We have all read stories of facial recognition software that fails to recognize dark-skinned faces, or robo-loan officers that deny mortgages to certain groups. As a growing body of research has made clear, algorithms created by non-representative groups have resulted in AI that perpetuates the inequities already prevalent in our society. As more companies rely more heavily on data and AI, these problems of algorithmic discrimination may only become worse.
Most companies know this by now. What they’re trying to figure out is: how can they avoid becoming yet another bad example?
The short answer is, thinking critically about the data you’re collecting and how you’re using it needs to be everyone’s job. Expanding the circle of who is in the room helping to question, build, and monitor algorithms is the only way that we will develop responsible AI. Doing that work requires data literacy — the ability to parse and organize complex data, interpret and summarize information, develop predictions, or appreciate the ethical implications of algorithms. Like math, it can be learned in beginner and advanced modes, spans multiple disciplines, and is often more practical than academic.
Building up data literacy in an organization can also help diversify the data teams who are at the forefront of making critical decisions about how data will be collected, processed, and deployed. The importance of diverse data teams is something I learned firsthand over more than a decade as a quant fund manager. It’s a commonly held belief that more diverse portfolios outperform because they reduce risk. But it is analogously true that diverse teams outperform because they reduce the risk of groupthink. By investing in data literacy across the enterprise, businesses can bring more divergent and creative perspectives to bear on both mitigating the risk of algorithmic bias — and identifying other efficiencies and opportunities that data can often reveal.

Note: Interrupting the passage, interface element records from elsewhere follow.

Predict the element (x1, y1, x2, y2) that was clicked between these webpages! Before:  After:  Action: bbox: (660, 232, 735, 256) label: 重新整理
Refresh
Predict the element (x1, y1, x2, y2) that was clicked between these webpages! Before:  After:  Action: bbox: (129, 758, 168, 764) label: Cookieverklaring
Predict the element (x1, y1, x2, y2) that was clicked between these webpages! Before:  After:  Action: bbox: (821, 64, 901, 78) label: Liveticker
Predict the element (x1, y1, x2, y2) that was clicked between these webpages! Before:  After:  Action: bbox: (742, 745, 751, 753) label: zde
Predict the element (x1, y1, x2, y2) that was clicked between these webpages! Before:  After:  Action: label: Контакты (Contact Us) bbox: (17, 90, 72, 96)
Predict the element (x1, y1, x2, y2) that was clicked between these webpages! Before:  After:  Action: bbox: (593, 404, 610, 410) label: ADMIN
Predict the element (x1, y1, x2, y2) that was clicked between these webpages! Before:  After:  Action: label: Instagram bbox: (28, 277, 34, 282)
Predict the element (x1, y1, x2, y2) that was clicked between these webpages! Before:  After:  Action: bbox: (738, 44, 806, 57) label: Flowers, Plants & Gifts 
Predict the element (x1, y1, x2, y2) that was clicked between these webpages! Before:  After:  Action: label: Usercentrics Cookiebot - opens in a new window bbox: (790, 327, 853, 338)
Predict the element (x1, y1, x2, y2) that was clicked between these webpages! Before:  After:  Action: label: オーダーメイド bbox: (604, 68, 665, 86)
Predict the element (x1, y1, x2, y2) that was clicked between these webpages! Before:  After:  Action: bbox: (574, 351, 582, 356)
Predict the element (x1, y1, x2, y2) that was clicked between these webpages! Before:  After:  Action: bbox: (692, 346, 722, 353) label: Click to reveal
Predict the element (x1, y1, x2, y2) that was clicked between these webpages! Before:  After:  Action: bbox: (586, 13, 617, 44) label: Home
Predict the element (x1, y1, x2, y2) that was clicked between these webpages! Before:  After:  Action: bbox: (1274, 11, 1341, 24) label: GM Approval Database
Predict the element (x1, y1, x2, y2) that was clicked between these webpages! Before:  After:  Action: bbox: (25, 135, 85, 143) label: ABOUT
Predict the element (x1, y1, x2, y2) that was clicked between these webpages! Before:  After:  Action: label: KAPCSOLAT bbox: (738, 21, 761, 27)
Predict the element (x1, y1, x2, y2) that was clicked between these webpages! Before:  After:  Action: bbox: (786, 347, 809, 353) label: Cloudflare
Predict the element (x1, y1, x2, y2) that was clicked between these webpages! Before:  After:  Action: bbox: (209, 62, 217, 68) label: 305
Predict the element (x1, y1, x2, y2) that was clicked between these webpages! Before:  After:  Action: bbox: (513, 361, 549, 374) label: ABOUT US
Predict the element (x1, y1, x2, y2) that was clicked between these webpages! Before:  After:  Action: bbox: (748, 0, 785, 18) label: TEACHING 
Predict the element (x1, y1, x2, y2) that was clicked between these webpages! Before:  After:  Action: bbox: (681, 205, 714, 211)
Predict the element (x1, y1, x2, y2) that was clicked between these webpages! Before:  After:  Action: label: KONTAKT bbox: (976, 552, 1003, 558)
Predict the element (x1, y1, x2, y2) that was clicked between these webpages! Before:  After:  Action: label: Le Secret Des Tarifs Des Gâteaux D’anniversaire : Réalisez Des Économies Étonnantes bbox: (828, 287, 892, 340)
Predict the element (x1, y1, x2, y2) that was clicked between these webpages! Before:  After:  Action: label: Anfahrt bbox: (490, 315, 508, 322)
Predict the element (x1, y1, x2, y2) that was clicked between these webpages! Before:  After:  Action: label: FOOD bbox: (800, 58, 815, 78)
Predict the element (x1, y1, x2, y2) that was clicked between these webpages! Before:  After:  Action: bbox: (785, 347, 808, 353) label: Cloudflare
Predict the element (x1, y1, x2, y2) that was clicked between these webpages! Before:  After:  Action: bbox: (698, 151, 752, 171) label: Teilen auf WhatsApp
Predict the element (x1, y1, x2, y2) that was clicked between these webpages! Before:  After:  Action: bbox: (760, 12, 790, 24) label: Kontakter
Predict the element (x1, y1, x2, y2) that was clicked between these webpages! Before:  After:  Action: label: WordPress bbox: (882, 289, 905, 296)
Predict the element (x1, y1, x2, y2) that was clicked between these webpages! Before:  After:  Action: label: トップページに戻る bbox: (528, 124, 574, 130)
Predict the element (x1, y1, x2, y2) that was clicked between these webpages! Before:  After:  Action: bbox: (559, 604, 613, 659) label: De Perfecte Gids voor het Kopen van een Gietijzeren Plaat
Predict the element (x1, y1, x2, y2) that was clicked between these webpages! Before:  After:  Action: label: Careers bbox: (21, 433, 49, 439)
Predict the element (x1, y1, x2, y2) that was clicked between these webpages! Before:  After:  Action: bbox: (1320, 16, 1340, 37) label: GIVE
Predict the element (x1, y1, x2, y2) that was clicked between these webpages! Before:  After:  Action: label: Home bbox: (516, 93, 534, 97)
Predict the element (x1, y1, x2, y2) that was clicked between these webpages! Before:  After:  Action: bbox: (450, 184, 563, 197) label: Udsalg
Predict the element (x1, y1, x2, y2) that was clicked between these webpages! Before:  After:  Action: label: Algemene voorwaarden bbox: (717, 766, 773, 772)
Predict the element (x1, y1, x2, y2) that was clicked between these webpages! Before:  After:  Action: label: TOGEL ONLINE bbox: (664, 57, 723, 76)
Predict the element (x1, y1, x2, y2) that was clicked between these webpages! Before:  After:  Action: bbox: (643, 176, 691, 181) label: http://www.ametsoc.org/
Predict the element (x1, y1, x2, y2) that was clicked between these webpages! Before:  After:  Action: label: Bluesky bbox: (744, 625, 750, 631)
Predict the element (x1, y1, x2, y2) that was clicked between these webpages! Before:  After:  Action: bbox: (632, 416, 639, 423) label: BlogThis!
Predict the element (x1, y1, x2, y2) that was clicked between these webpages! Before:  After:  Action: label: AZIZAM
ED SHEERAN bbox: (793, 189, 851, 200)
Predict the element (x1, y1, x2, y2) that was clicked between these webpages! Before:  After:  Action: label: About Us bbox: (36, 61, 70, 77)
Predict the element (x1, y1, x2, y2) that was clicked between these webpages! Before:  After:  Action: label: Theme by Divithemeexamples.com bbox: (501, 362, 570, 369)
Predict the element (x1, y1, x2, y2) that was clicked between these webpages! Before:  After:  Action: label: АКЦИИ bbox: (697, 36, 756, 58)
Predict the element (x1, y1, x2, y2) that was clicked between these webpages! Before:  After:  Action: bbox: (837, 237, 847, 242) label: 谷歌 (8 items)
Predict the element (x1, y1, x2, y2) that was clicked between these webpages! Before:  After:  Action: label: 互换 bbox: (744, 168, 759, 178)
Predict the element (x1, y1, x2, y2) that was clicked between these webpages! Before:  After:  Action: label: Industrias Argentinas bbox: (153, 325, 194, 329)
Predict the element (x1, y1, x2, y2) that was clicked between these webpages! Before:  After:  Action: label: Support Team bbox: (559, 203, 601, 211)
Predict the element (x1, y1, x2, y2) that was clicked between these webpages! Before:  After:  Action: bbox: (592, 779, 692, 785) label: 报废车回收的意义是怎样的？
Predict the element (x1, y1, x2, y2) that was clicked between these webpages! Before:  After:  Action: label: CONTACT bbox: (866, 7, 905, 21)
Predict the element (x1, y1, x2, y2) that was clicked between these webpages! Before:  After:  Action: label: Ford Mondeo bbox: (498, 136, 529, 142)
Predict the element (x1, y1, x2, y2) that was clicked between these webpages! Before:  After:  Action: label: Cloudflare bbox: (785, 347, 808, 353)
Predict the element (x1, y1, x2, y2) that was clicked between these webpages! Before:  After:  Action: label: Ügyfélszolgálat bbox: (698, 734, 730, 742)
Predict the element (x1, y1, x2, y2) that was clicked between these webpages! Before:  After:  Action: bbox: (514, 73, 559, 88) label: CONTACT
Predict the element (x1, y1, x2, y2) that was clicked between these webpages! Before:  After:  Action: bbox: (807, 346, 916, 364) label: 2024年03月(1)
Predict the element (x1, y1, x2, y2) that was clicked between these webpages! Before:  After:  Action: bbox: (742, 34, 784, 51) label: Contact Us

But a look at the data tells us that most companies are still struggling to build data literacy. Ninety percent of business leaders cite data literacy as key to company success, but only 25% of workers feel confident in their data skills. Not only that, but some estimates suggest that nearly nine in 10 data science professionals are white, and just 18% are women. Research from General Assembly indicates that when it comes to diversity, data science lags behind even other tech-oriented disciplines, like digital marketing and user experience design.
Why, despite the obvious need and increasing urgency, are we not teaching data literacy systematically and at scale?
Here are some of the strategies to better understand data literacy.
Data literacy is not a technical skill. It is a professional skill. Encourage all of your employees — marketers, sales professionals, operations personnel, product managers, etc. — to develop their data literacy through quarterly engagement sessions that you host, where you cover topics like data-driven decision making, the art of the possible in AI, how data connects to your business, ethics & AI, or how to communicate using data. This kind of organization-wide emphasis is the basis for a transformation to a data-first culture.
The world of data is big, filled with buzzwords and misunderstanding. Develop a view as an organization which components of data literacy matter most to your organization — if you are a financial services firm, it may be probability and risk measurement; if you are a technology firm, it may be experimentation and visualization. In your L&D sessions, develop learning content that uses this language and demonstrates how it connects to your business in multiple departments, so employees can connect all the dots between data literacy and their workflows.
One thing we recommend to all of Correlation One’s clients is to empower employees to generate new business ideas that apply their data literacy. For example, suppose your company is in the music industry. As part of your L&D program, have employees develop project proposals that leverage their newfound understanding of data literacy — combining it with the knowledge they have of the industry, they will generate surprising new ideas for cost savings or revenue generation. Just as importantly, you will be empowering them to drive a new data-first culture from the bottom up.
Take your current process for approving ideas or setting budgets. Then add mechanisms that reward data-driven thinking. For example, require managers to include clean visualizations in their proposals, or to build dashboards that track their KPIs quantitatively and in real time. If you can shift your managers’ decision-making from intuition to data by granting faster project approvals or larger budgets for proposals made using data-driven thinking, you will quickly get the behavior you seek from your managers through incentive alignment.
Subscriptions to education and training platforms like Coursera often fall flat in organizations that are looking for lasting transformation. That is because learning is much more effective when it is social (done with others), personalized (done with expert feedback), and contextual (connected directly to the business problems you are solving). Developing these personalized, social, contextual learning programs is more resource intensive, but the benefits in terms of employee engagement with the material, employee retention of the material, and empowering your employees is worth it.
Perhaps most importantly, my experience both before and during Correlation One has helped me understand that data is not a vertical — it is not just one job family, like a data scientist or data engineer. Instead, data is a horizontal — it is a skillset that cuts across a growing number of jobs in every field. A marketer is a better marketer with data skills. A product manager is a better product manager with data skills. And so on for operations, engineering, sales, and even HR. Not everyone needs to know how to code. But soon everyone will need data literacy.
Ultimately, data literacy is about much more than machine learning and data science. And it’s about more than AI. Data literacy is simply about humans coping better in a data-infused world — which is why we need it now more than ever.